BY Paul Michael Garrett
2017-10-02
Title | Welfare Words PDF eBook |
Author | Paul Michael Garrett |
Publisher | SAGE |
Pages | 314 |
Release | 2017-10-02 |
Genre | Social Science |
ISBN | 1526418630 |
‘Systematically exposes the neoliberal myths in unequal societies’ - Niels Rosendal Jensen ′A call to arms to challenge inequality and social exclusion.′ - Lel Meleyal ‘An impassioned dissection of the highly coded lexicon of so-called welfare reform...get reading, get angry, get ready’. - Gargi Bhattacharyya Welfare Words analyses the keywords and phrases commonly used by policy-makers, news-outlets and wider society, when referring to social policy, welfare reform and social work in the present-day culture of neoliberal capitalism. Examining how power relations operate through language and culture, it encourages readers to question how welfare words fit within a wider economic and cultural context riven with gross social inequalities; to disrupt taken-for-granted meanings within mainstream social work and social policy, and to think more deeply, critically and politically about the incessant usage of specific words and phrases.
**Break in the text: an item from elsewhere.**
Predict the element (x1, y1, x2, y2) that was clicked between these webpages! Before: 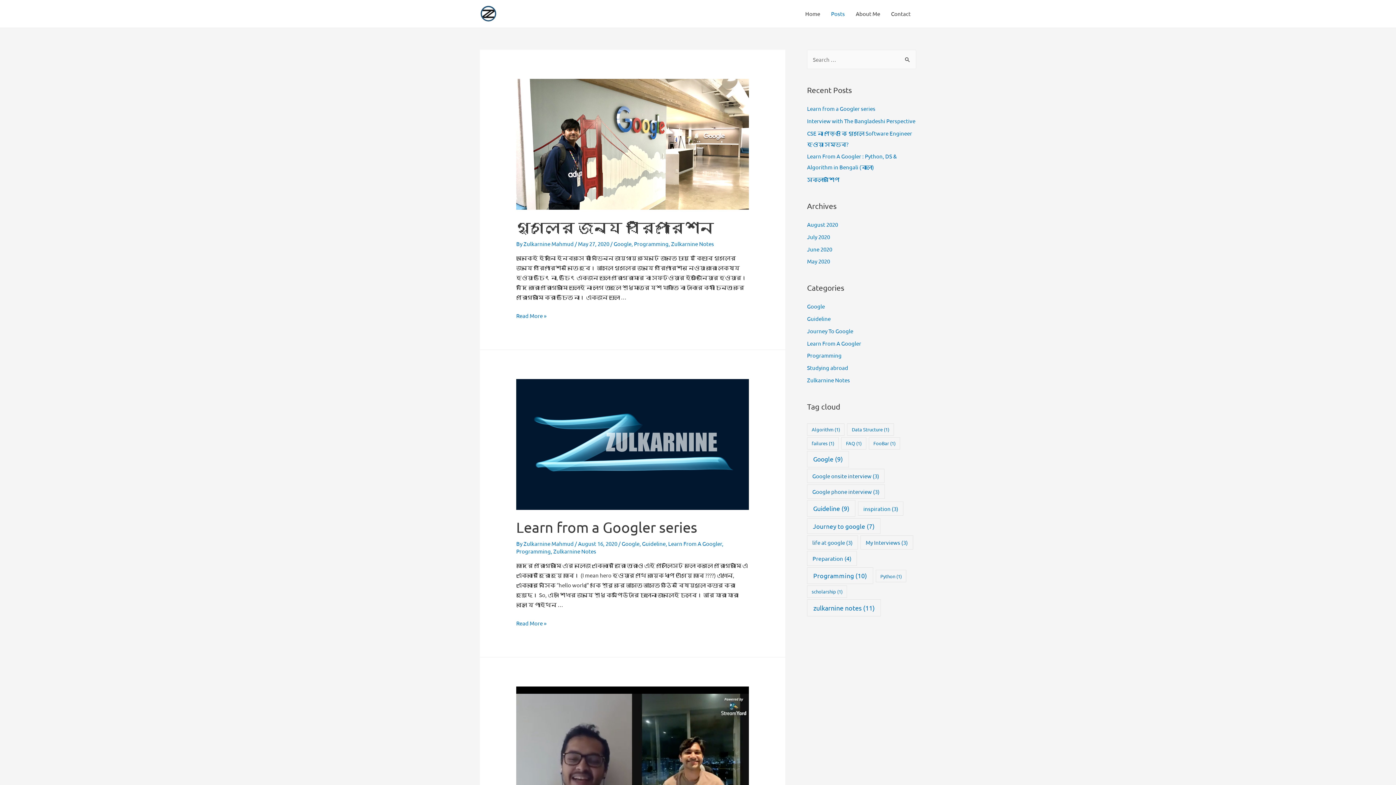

Written by an authoritative voice in the field, Paul Michael Garrett makes sense of complex theories which codify everyday experience, giving readers vital tools to better understand and change their social worlds.
BY Joannah Luetjens
2019-04-30
Title | Successful Public Policy PDF eBook |
Author | Joannah Luetjens |
Publisher | ANU Press |
Pages | 551 |
Release | 2019-04-30 |
Genre | Political Science |
ISBN | 1760462799 |
In Australia and New Zealand, many public projects, programs and services perform well. But these cases are consistently underexposed and understudied. We cannot properly ‘see’—let alone recognise and explain—variations in government performance when media, political and academic discourses are saturated with accounts of their shortcomings and failures, but are next to silent on their achievements. Successful Public Policy: Lessons from Australia and New Zealand helps to turn that tide. It aims to reset the agenda for teaching, research and dialogue on public policy performance. This is done through a series of close-up, in-depth and carefully chosen case study accounts of the genesis and evolution of stand-out public policy achievements, across a range of sectors within Australia and New Zealand. Through these accounts, written by experts from both countries, we engage with the conceptual, methodological and theoretical challenges that have plagued extant research seeking to evaluate, explain and design successful public policy. Studies of public policy successes are rare—not just in Australia and New Zealand, but the world over. This book is embedded in a broader project exploring policy successes globally; its companion volume, Great Policy Successes (edited by Paul ‘t Hart and Mallory Compton), is published by Oxford University Press (2019).